Many retail investors believe that the stock market is manipulated by big Wall Street hedge funds. But is the stock market actually rigged? Will things get any better?
A survey from Bankrate showed that over half of investors and 41 percent of non-investors felt that the stock market was rigged. Overall, 48 percent of U.S. adults surveyed felt that the stock market was manipulated.
What does a rigged stock market mean?
A rigged stock market means some market participants have an unfair advantage over others. One advantage is information asymmetry, in that market participants who have access to MNPI (material non-public information) can use that in their decisions. Although it's illegal to trade based on MNPI, there have been multiple instances of “insiders” using it. There have also been cases of fraud and scams where investors have been duped in Ponzi schemes.
Was WallStreetBets an example of the stock market being rigged?
While a lot of WallStreetBets fans might think otherwise, some of the moves the group made were rigging. The group pumped up stocks way beyond their fundamental values, resulting in several retail investors getting trapped in questionable companies. Rigging can be even worse in penny stocks, where prices are easier to influence.
Robinhood eventually halted trading, which Redditors saw as rigging by big institutions to deprive retail traders of the windfall gains from short squeezes. Therefore, WallStreetBets members could be seen as both perpetrators and victims of market rigging.
Is the stock market rigged?
The Bankrate survey showed that over 18 percent of respondents agreed that “the stock market is rigged against individual investors.” Another 35 percent somewhat agreed. Only 5 percent strongly disagreed with the statement, 8 percent somewhat disagreed, and 39 percent neither agreed nor disagreed.
Empirical evidence of rigging in stock markets
In addition to such survey results, there's empirical evidence suggesting that insiders make abnormal profits based on information they have. An insider is someone who holds over 10 percent of a company. There are over 82,000 such shareholders in the U.S.

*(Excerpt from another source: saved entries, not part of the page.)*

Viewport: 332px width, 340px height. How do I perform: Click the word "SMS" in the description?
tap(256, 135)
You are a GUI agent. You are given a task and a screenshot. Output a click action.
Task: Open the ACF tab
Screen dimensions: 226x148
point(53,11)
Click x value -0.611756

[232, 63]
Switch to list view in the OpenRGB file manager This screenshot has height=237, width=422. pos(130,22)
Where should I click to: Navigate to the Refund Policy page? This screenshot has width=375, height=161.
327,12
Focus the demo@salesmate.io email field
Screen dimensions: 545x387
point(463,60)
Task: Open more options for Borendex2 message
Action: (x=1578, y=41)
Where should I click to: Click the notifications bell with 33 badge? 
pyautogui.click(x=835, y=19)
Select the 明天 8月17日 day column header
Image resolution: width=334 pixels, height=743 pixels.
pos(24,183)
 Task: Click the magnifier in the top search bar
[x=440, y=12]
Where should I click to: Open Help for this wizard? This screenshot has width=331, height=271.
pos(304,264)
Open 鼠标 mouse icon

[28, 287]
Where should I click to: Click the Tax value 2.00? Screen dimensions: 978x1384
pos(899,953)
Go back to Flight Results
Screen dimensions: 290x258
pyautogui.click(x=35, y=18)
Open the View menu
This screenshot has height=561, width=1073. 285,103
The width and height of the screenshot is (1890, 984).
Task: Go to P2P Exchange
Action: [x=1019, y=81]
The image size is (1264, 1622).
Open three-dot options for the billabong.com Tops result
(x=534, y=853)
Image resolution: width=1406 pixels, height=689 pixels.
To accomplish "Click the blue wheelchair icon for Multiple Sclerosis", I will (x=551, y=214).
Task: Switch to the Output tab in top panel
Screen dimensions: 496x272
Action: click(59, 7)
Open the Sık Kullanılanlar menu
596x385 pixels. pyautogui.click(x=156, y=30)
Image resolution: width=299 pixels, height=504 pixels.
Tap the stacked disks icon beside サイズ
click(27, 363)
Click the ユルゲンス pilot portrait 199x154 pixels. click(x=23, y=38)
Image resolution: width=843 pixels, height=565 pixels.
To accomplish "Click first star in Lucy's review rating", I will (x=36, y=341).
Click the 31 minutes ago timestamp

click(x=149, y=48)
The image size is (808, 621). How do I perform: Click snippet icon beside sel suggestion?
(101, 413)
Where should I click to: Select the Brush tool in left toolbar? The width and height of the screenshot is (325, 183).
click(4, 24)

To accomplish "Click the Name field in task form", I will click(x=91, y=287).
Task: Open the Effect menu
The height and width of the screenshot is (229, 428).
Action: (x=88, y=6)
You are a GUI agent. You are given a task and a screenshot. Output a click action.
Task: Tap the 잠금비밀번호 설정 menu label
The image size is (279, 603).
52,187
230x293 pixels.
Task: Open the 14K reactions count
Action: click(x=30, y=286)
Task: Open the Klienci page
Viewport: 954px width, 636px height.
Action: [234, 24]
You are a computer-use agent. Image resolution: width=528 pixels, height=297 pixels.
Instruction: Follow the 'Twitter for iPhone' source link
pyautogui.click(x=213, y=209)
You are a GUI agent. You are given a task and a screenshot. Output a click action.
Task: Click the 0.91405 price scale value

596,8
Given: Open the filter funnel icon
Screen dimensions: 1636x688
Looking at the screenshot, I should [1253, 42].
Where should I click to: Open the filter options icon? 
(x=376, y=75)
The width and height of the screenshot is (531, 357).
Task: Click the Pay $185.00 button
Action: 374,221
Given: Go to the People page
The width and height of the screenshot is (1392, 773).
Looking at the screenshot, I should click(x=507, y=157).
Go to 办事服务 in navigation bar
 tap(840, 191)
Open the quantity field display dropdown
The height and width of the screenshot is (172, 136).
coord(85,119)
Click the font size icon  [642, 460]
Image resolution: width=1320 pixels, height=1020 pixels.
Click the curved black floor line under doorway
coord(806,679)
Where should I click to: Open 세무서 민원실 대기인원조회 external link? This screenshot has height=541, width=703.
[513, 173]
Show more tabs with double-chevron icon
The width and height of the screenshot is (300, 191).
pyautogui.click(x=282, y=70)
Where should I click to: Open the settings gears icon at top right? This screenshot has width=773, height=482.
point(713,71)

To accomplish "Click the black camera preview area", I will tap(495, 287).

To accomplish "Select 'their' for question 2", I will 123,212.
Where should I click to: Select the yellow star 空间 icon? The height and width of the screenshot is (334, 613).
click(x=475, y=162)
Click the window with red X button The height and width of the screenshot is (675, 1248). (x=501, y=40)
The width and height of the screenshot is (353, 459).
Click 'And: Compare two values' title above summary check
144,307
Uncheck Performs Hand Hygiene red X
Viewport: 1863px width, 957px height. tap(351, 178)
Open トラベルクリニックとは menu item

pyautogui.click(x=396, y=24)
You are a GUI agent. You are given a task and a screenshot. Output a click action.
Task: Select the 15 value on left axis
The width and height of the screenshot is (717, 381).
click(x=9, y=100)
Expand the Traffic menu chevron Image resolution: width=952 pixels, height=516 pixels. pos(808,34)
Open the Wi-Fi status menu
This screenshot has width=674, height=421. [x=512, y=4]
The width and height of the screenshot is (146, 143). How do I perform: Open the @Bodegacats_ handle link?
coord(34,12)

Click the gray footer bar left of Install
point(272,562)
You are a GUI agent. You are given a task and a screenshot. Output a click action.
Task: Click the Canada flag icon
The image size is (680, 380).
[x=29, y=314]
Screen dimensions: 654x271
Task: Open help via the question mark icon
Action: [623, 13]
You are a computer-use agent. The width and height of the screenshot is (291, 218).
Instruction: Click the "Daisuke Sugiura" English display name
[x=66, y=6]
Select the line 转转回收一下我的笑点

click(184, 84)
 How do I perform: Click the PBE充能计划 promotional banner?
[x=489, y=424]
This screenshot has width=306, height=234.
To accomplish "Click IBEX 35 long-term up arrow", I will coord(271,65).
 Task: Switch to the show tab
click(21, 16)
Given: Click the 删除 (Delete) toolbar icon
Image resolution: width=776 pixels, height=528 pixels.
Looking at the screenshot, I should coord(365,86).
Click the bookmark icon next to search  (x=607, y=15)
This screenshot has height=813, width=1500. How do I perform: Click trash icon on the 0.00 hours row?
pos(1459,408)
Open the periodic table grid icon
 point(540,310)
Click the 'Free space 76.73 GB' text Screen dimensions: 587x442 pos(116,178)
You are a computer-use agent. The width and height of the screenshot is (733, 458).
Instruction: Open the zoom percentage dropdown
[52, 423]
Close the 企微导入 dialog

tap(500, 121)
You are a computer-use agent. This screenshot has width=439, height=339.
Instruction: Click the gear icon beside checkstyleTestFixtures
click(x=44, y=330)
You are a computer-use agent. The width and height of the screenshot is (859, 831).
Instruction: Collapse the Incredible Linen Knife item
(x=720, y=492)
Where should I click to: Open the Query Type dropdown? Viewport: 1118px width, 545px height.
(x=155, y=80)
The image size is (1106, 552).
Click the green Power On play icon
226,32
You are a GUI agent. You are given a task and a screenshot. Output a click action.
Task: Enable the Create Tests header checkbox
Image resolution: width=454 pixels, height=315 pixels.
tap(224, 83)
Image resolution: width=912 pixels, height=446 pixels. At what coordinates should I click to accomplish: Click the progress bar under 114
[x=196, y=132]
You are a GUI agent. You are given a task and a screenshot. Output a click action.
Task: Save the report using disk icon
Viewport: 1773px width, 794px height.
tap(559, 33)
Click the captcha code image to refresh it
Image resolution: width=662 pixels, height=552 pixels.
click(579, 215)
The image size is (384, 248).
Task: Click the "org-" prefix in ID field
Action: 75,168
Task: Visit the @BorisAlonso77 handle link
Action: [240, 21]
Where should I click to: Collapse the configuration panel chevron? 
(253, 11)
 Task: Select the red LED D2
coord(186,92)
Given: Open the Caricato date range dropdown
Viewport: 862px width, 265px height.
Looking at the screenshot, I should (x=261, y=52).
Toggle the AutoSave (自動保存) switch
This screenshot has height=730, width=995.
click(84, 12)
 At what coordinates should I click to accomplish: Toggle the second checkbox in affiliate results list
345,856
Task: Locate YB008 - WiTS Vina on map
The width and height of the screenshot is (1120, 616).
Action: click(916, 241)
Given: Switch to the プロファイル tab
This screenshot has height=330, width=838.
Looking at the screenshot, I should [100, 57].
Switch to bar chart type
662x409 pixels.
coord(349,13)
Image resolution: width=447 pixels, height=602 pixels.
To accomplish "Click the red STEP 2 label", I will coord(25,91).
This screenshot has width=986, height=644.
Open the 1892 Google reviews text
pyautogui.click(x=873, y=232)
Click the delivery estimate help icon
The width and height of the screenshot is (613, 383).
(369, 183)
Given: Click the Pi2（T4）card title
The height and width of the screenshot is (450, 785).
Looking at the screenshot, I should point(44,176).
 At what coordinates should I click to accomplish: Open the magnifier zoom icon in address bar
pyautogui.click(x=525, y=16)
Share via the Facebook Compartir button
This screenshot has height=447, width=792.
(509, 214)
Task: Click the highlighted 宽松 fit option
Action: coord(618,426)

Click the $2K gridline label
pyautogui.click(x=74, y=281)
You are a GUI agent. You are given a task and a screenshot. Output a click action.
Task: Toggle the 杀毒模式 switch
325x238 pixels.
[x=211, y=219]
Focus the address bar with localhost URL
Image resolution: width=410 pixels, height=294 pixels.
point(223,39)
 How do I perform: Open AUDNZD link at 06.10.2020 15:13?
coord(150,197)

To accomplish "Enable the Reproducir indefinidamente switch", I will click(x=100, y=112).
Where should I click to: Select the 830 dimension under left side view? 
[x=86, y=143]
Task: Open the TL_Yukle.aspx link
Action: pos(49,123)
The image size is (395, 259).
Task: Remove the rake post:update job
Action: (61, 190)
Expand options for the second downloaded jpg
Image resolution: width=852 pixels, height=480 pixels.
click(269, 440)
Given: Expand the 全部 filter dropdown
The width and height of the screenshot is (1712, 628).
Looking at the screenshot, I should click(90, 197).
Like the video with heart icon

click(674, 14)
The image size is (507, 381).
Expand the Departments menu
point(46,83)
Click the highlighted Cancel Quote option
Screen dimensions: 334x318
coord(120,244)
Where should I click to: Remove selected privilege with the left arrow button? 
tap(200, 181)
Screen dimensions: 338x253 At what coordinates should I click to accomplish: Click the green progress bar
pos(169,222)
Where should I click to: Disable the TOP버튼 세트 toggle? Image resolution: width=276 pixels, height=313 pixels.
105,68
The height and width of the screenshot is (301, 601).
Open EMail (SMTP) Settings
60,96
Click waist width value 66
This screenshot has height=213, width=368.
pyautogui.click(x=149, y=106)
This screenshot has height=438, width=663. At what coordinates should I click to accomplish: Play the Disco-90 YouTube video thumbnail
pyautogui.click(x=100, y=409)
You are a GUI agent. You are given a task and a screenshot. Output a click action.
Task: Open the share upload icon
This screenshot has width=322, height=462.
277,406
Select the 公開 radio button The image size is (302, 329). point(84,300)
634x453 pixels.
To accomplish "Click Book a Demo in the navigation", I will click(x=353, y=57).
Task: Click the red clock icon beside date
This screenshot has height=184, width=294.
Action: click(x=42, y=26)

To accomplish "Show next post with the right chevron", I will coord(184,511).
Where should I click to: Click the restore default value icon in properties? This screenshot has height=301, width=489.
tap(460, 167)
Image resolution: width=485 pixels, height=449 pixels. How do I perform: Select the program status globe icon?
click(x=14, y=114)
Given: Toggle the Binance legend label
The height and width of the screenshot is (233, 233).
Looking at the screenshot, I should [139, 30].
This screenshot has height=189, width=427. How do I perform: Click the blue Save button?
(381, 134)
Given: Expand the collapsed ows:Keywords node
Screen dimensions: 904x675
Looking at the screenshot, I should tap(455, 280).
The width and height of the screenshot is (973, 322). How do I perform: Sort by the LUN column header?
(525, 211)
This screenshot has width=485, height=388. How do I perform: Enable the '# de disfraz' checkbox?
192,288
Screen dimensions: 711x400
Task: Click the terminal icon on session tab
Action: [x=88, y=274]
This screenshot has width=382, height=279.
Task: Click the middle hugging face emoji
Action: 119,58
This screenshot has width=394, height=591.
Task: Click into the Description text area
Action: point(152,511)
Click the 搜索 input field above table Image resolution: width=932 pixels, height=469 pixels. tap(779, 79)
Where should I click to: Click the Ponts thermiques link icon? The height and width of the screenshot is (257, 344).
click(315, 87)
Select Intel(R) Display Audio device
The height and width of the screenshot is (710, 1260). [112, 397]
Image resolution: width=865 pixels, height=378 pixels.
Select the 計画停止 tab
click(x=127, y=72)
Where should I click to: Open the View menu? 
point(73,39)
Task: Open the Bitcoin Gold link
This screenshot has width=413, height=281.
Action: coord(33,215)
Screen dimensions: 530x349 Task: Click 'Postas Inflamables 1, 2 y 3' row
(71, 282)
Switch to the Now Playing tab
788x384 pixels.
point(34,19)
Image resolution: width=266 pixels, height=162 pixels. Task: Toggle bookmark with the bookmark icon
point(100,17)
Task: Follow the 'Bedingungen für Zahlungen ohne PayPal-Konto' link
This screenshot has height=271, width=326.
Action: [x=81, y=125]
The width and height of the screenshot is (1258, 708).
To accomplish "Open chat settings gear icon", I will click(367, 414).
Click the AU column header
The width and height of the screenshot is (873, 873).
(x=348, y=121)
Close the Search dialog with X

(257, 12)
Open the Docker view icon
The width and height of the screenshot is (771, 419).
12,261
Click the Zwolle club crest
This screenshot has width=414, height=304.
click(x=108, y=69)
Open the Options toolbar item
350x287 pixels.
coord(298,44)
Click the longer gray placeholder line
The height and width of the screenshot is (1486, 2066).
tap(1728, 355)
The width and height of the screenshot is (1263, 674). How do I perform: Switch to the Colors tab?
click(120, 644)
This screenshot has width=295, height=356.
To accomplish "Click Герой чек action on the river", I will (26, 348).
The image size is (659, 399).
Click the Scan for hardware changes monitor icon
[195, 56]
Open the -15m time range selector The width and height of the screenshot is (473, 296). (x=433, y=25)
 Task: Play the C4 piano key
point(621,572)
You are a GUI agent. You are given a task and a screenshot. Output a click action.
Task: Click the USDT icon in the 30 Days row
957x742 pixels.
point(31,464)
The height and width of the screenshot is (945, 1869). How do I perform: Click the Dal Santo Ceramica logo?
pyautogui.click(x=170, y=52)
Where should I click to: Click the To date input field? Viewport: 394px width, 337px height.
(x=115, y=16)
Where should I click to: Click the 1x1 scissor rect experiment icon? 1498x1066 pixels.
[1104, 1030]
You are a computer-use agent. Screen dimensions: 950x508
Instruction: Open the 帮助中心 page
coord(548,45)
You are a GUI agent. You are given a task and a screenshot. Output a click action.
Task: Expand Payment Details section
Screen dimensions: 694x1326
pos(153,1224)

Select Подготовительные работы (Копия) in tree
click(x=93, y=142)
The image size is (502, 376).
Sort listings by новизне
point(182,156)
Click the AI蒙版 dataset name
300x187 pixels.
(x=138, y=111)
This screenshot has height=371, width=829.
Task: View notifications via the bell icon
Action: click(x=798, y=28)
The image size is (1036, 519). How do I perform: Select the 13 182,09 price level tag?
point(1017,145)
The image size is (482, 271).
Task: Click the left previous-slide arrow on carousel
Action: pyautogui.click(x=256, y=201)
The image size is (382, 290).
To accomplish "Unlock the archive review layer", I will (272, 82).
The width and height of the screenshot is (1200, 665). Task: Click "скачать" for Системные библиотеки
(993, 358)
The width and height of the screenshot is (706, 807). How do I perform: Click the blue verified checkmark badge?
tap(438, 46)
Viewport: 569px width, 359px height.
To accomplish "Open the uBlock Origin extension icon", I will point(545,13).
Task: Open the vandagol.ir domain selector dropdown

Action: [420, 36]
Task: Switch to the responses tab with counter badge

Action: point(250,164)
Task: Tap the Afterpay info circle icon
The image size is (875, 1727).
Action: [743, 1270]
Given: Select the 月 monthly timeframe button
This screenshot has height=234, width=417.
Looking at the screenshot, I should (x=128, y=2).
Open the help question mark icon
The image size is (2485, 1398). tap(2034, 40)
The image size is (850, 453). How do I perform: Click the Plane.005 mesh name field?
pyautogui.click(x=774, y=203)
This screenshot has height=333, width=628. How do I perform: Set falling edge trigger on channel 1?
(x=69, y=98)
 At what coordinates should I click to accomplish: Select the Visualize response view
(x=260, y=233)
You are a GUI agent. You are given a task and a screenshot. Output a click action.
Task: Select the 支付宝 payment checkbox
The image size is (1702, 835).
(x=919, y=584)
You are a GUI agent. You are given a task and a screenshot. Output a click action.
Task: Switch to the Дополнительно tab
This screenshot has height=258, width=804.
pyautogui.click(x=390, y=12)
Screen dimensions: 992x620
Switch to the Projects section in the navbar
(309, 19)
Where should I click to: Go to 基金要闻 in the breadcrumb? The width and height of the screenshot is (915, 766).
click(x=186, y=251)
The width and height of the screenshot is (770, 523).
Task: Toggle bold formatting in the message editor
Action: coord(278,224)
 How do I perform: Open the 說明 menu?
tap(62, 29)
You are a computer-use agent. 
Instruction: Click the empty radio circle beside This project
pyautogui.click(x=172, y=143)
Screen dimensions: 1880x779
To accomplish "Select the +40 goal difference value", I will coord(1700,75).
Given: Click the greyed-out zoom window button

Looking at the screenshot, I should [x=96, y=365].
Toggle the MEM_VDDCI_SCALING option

Data compiled by TipRanks showed that between 2015 and 2020, stock purchases made by company executives outperformed the S&P 500 by an average of 5 percentage points in the year after the purchase. Whereas this doesn't necessarily mean all of these purchases were made based on MNPI, it's possible that some of them were.
According to Daniel Taylor, head of the Wharton Forensic Analytics Lab, “Most Americans today believe the stock market is rigged, and they’re right.” He added, “There is a lack of appreciation for the amount of opportunistic abuse that exists under the current system, the amount of egregiousness.”
Many would even argue that the primary market is also rigged. In IPOs, for instance, most stocks are reserved for the “big boys,” and small investors get the leftovers. An exception was the Robinhood IPO, where one-third of the shares were reserved for retail investors.
We are in a semi-efficient market
According to Efficient Market Hypothesis, markets can be "weak," "semi-strong," and "strong." In semi-strong markets, while all public information is reflected in prices, it's possible to make abnormal profits based on private information. In strong markets, it's not possible to make abnormal profits. Globally, markets are semi-strong.
All said, markets are rigged and always will be to a degree. However, through tougher regulations and surveillance technology, regulators can reduce rigging and insider trading.